## Text segment

Figure provided by Dr. Christopher Kemp.

Cell cultures were established from a biopsy sample and genomic analyses using whole exome sequencing (analysis of mutation spectra, copy number aberrations and gene expression), RNA sequencing, comparative genome hybridization, high-throughput siRNA phenotyping were performed. In addition, samples were subjected to the Clinical Laboratory Improvement Amendments (CLIA) certified PARIS test, a clinically compatible procedure that tests sensitivity to over 100 oncology relevant drugs. Identified candidate target genes with a relevant mutation profile and with known available drugs were selected and tested as candidates of interest by siRNA targeting and functional drug assessment. The identified genes were also validated in p53-mutated HSNCC cell lines and compared to non-tumorigenic keratinocyte cell cultures.

Numerous mutations (581) were identified in this patient including 102 indels (insertions or deletions) in 210 genes. Copy number amplifications and deletions were identified in 1299 and 831 genes, respectively. RNAseq detected 773 genes with increased expression and 12063 genes with decreased expression. These observations were compared to normal non-tumorigenic cells lines and data from the TCGA database for HNSCC tumor samples. Among the eighteen genes of interest identified, candidates such as the growth factor FGF3, the tumor suppressor CDKN2a or oncogenes PIK3CA and CCND1 were also frequently mutated in the TCGA database HNSCC cohort, suggesting their role as driver mutations.

To prioritize the candidate genes that would represent appropriate targets for treatment, further validations were performed on the same cells by siRNA targeting and functional drug testing. A siRNA library targeting 6659 genes was used. Targeting of 391 of these genes affected tumor cell viability. Knockdown of 5% of copy number amplified genes and 7.6% of genes with increased expression affected tumor cell viability suggesting that most identified mutations might not have phenotypic consequences. A second siRNA screen found that 23 out of the 174 tested genes affected specifically HNSCC tumor cell viability but not non-tumorigenic cell lines, with functions ranging from ubiquitin proteasome (protein recycling machinery) to cell cycle regulators, antiapoptotic MCL1 pathway or Wnt pathway.

## Problem to work on
Rewrite the passage on tumor genomic analysis from "Figure provided by" to "keratinocyte cell cultures.", inclusive, replacing "biopsy sample" with "tumor biopsy". You can ignore the listing that comes after this text.

## Data for review

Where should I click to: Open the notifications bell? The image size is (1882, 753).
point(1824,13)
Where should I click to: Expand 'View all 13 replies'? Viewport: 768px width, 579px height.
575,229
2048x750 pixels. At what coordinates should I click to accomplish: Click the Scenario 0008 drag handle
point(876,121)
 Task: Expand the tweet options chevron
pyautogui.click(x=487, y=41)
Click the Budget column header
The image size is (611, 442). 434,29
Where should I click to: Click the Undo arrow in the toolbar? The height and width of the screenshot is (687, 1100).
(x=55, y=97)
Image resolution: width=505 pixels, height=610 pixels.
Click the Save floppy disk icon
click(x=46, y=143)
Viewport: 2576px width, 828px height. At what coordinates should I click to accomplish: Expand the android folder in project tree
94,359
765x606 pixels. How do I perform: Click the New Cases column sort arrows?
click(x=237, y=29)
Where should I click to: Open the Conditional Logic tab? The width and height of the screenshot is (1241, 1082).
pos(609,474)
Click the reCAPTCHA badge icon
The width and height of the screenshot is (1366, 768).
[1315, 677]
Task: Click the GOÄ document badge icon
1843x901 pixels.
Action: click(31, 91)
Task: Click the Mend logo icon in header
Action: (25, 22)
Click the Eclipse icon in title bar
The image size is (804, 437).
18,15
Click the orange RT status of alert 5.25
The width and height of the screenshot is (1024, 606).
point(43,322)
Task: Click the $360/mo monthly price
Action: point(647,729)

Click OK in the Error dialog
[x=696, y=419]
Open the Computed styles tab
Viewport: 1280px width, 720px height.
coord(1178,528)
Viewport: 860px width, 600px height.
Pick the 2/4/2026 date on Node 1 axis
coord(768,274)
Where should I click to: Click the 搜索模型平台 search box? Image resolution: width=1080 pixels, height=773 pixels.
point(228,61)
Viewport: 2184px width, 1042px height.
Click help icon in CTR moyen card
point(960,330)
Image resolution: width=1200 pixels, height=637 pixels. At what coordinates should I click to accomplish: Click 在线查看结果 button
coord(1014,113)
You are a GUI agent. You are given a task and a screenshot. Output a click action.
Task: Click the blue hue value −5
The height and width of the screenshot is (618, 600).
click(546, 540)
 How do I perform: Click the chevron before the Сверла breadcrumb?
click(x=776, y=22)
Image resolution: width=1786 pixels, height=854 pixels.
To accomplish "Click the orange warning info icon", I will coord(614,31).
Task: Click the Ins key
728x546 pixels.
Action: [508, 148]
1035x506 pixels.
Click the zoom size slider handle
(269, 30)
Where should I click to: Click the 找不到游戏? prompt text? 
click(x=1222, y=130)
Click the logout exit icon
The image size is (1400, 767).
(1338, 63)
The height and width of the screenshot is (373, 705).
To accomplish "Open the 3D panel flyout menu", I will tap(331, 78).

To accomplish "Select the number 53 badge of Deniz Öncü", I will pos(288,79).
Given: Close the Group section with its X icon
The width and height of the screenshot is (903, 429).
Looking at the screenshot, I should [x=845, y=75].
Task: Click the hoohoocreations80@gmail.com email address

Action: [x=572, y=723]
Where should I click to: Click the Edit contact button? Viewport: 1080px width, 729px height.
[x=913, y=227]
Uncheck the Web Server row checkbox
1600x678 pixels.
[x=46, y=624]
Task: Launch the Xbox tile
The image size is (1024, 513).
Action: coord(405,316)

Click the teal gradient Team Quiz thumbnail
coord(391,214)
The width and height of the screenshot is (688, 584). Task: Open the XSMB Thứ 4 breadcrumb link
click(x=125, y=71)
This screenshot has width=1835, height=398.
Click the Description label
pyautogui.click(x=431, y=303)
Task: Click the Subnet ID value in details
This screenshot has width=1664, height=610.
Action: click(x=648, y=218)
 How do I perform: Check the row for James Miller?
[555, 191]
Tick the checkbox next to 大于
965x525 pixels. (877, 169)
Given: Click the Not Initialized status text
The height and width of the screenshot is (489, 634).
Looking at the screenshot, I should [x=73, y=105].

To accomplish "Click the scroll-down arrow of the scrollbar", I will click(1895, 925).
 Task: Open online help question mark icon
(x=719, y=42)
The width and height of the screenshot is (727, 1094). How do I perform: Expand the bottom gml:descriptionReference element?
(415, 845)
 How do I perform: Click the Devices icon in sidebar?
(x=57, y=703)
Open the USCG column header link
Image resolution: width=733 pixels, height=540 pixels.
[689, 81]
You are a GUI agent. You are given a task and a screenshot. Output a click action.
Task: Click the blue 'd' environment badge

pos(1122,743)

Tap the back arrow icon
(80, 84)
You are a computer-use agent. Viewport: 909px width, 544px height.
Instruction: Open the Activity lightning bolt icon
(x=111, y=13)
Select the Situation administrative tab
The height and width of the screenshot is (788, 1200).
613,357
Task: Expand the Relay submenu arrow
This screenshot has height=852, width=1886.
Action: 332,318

## Response to this task
Figure provided by Dr. Christopher Kemp.

Cell cultures were established from a tumor biopsy and genomic analyses using whole exome sequencing (analysis of mutation spectra, copy number aberrations and gene expression), RNA sequencing, comparative genome hybridization, high-throughput siRNA phenotyping were performed. In addition, samples were subjected to the Clinical Laboratory Improvement Amendments (CLIA) certified PARIS test, a clinically compatible procedure that tests sensitivity to over 100 oncology relevant drugs. Identified candidate target genes with a relevant mutation profile and with known available drugs were selected and tested as candidates of interest by siRNA targeting and functional drug assessment. The identified genes were also validated in p53-mutated HSNCC cell lines and compared to non-tumorigenic keratinocyte cell cultures.